Quando o médico de Justino Álvares, vendedor aposentado, solicitou um exame de ultra-som renal e dopler da artéria renal, ele tinha 64 anos. Hoje, com 67 anos, ele finalmente deverá fazer o teste. Paciente, ele procurou o Jornal da Cidade depois de muito tempo para criticar o que chamou de descaso com o seu problema. O caso só não é mais grave porque, em 2005, ele conseguiu fazer o exame por outro médico. Mas como já se passou muito tempo, o usuário precisa de uma nova avaliação.
Além de hipertenso, Álvares se submeteu a uma cirurgia cardíaca. Como toma 18 comprimidos por dia, ele precisa ficar atendo ao sistema renal. Em 2005, a médica que faz o seu acompanhamento na Unidade Básica do Centro solicitou o exame. “Foi pedido em agosto de 2005. No dia 29 de outubro de 2006, me informaram que o ultra-som estava agendado para o dia 11 de janeiro de 2008”, conta, mostrando todas as guias de solicitação.

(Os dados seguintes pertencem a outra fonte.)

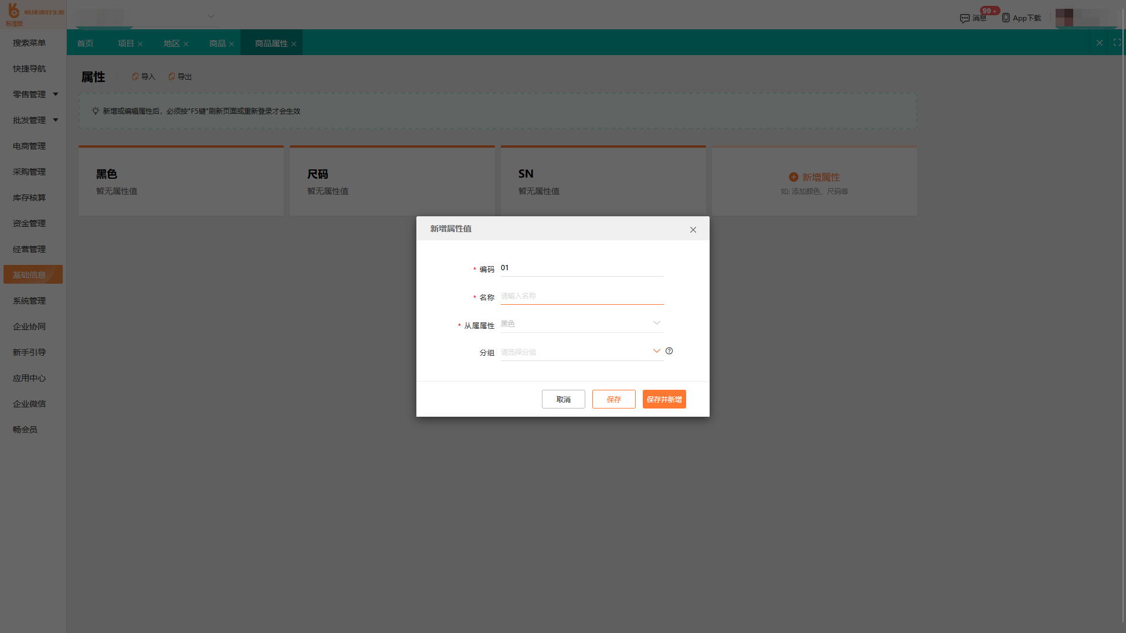Image resolution: width=1126 pixels, height=633 pixels.
Task: Click the 名称 input field
Action: coord(581,296)
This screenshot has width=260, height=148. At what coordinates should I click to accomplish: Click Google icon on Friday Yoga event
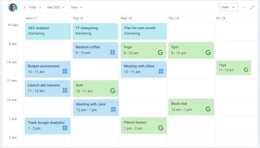246,70
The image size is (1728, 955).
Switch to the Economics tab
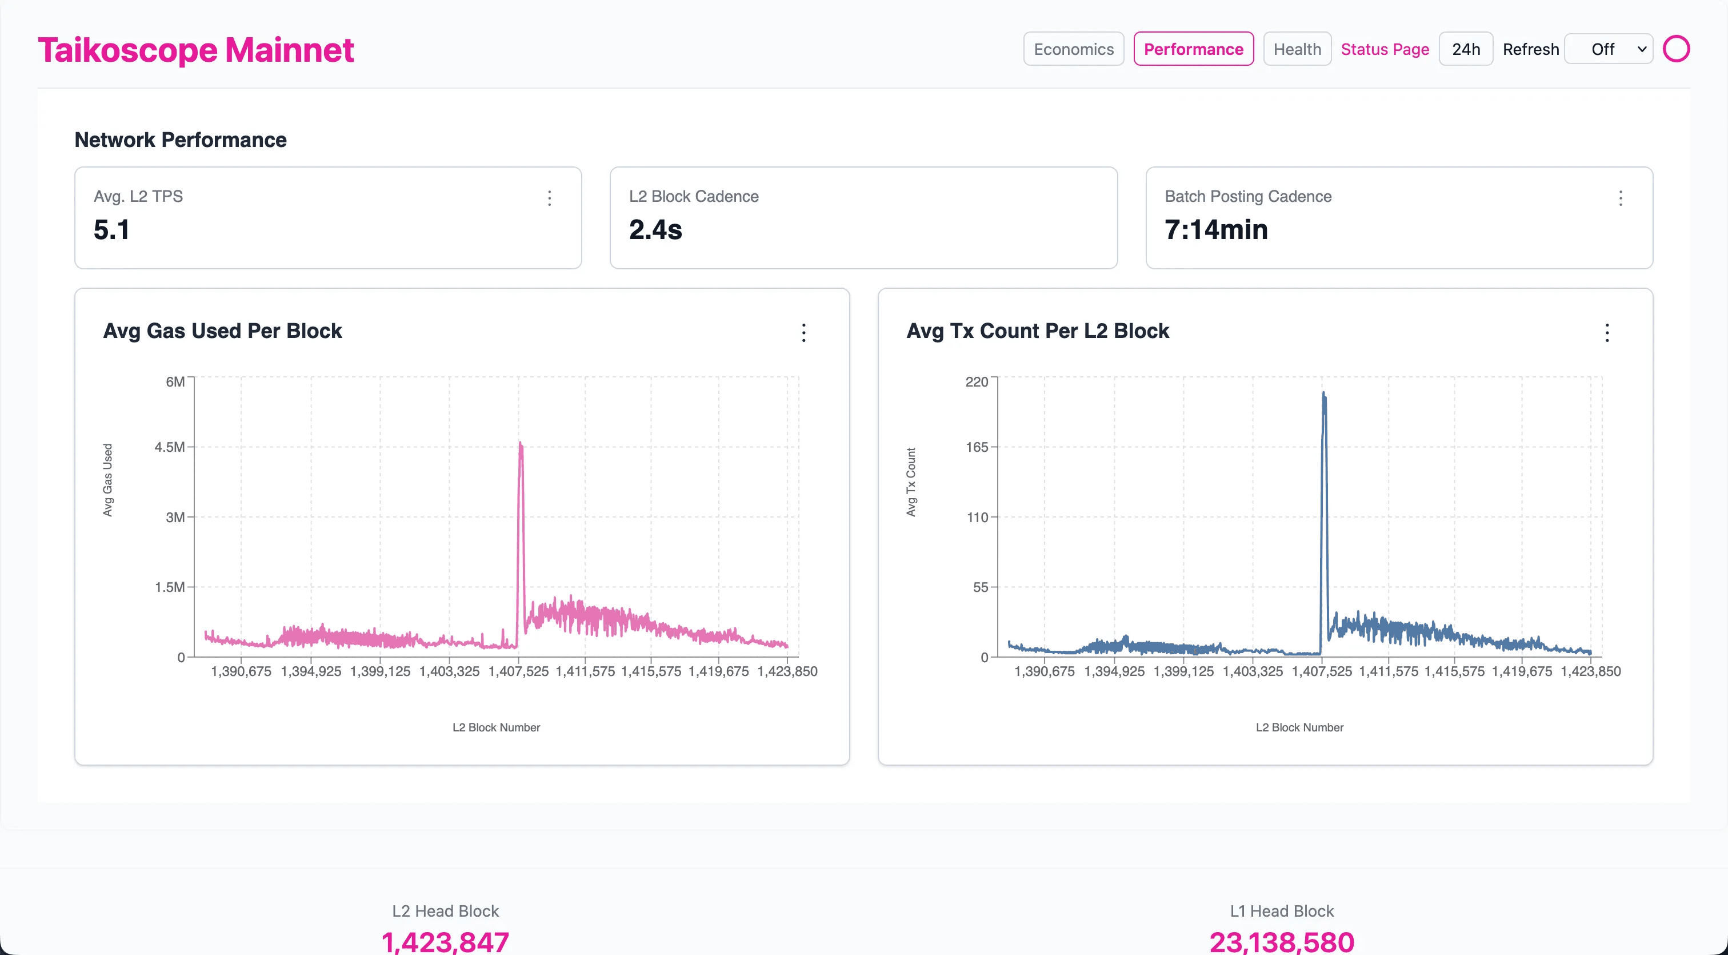coord(1073,49)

Na semana retrasada, foi até o hospital onde faria o exame, mas foi surpreendido. Ao invés do ultra-som, o teste marcado era para avaliar a tireóide. “Voltei no posto de saúde do Centro. Fui agendado novamente para o dia 21 (ontem), às 9h45” relata. O exame seria realizado no Hospital Manoel de Abreu.
“Me preparei como foi recomendado. Tomei dois lactopurgas e fiquei em jejum. Mas cheguei hoje (ontem) no hospital e me informaram que o pessoal estava em férias”, afirma. “Como podem agendar o exame no período de férias?”, questiona.
Ele explica que não está criticando o sistema de atendimento, já que sua cirurgia cardíaca foi totalmente paga pelo Sistema Único de Saúde (SUS) e que todos os medicamentos que precisa tomar são retirados gratuitamente por ele. “Eu não reclamo da saúde de Bauru. Só acho a situação um descaso, um pouco caso”, destaca.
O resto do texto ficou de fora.